= Passage =

· · · ·

It is understandable that in the centers of the Colonial culture of Boston, New York, and Philadelphia, Colonists were architecturally keen and attempted to outdo each other with fashionable estates. But the degree in which this expertise was carried out on the frontier is truly remarkable, as best exhibited all around our local area. In the Oley Valley of Pennsylvania, if one examines the Colonial structures surviving, in what was a wilderness three hundred years ago (only 50 miles away from Philadelphia), one should be astonished to see the respect our ancestors had for architectural beauty.

The most common way of constructing a fieldstone home was to lay the stone walls in a random fashion. That is, laying the stones in no particular pattern, but just as they came out of the field. However, if one wishes to be fashionable, one can “dress” the stones (cut them square) and lay them in straight courses (rows). The dressed stone method was high fashion in the early 1700s, and obviously took considerable time for masons to cut each stone. When one thinks of a facade, the architectural front of a building, one is prone to think of churches and government institutions with their embellished fronts.

· · · ·

= Data =
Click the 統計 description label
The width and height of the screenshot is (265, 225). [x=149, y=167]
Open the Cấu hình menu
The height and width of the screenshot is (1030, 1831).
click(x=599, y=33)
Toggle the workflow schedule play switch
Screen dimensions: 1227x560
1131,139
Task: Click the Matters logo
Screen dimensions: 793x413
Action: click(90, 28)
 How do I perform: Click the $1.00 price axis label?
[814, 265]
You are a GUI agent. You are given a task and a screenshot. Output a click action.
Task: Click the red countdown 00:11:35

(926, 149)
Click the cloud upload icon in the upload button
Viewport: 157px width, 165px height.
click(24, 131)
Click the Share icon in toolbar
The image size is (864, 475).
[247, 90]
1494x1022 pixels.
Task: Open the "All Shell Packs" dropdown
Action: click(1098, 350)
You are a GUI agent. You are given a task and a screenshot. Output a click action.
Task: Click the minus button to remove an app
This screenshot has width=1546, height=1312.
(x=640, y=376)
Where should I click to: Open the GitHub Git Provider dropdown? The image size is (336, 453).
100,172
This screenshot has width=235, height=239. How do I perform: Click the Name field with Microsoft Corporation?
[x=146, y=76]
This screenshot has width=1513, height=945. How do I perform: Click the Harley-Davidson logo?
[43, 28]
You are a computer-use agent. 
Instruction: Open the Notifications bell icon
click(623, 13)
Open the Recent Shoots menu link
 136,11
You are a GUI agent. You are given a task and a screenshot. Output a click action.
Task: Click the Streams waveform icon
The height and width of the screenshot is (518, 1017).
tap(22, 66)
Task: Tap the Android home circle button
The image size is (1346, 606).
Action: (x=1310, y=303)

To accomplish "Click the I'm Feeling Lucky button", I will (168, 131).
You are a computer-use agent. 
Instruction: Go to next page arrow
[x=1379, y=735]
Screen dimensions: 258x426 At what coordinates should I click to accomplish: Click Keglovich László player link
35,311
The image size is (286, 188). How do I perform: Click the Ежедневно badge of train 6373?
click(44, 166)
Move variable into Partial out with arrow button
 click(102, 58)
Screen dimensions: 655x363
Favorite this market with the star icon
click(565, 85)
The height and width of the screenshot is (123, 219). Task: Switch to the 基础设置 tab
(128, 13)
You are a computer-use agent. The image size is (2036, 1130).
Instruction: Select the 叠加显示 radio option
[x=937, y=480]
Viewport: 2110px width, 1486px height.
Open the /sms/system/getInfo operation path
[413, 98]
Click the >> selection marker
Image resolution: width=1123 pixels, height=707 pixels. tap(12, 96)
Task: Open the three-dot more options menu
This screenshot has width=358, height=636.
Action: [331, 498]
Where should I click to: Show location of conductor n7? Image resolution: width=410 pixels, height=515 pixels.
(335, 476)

· · · ·

= Required work =
**a)** In the passage on Colonial fieldstone building, what does it mean to "dress" the stones?
**b)** Carry on the passage about Colonial fieldstone building, starting after its last sentence.
The records aren't needed for what follows here.

= Outputs in order =
**a)** To cut them square.

**b)**
However, even simple stone homes also have facades. Several early Colonial homes in the Oley Valley have facades of dressed stone, which is in direct contrast to random laid stone, and was obviously an attempt to keep up with the fashionable architecture style of Colonial Philadelphia. Unless one really studies a stone structure, the facade may not be apparent at all. It is, however, easy to detect as the front of the dwelling which consists of squared stone, while the sides and real walls actually have random laid stone (ex. White Horse Tavern, 1765).

The dressing of stone was accomplished by the stone mason with a variety of stone hammers made for that purpose. But cutting ironstone, a different animal, was next to impossible. For this reason, one will find few dressed ironstone facades in the upper Oley Valley along the Oley Hills. In this territory, random laid stone is the rule (mostly limestone, some brownstone homes Douglassville way), and architectural fashion is incorporated in the wood trim of the dwelling, or with brick.

For a good example of random laid ironstone, visit the beautiful Keim Homestead property in Lobachsville, notably the Keim Stone Cabin (circa 1740) or just view the cover of Oley Valley History Volume I.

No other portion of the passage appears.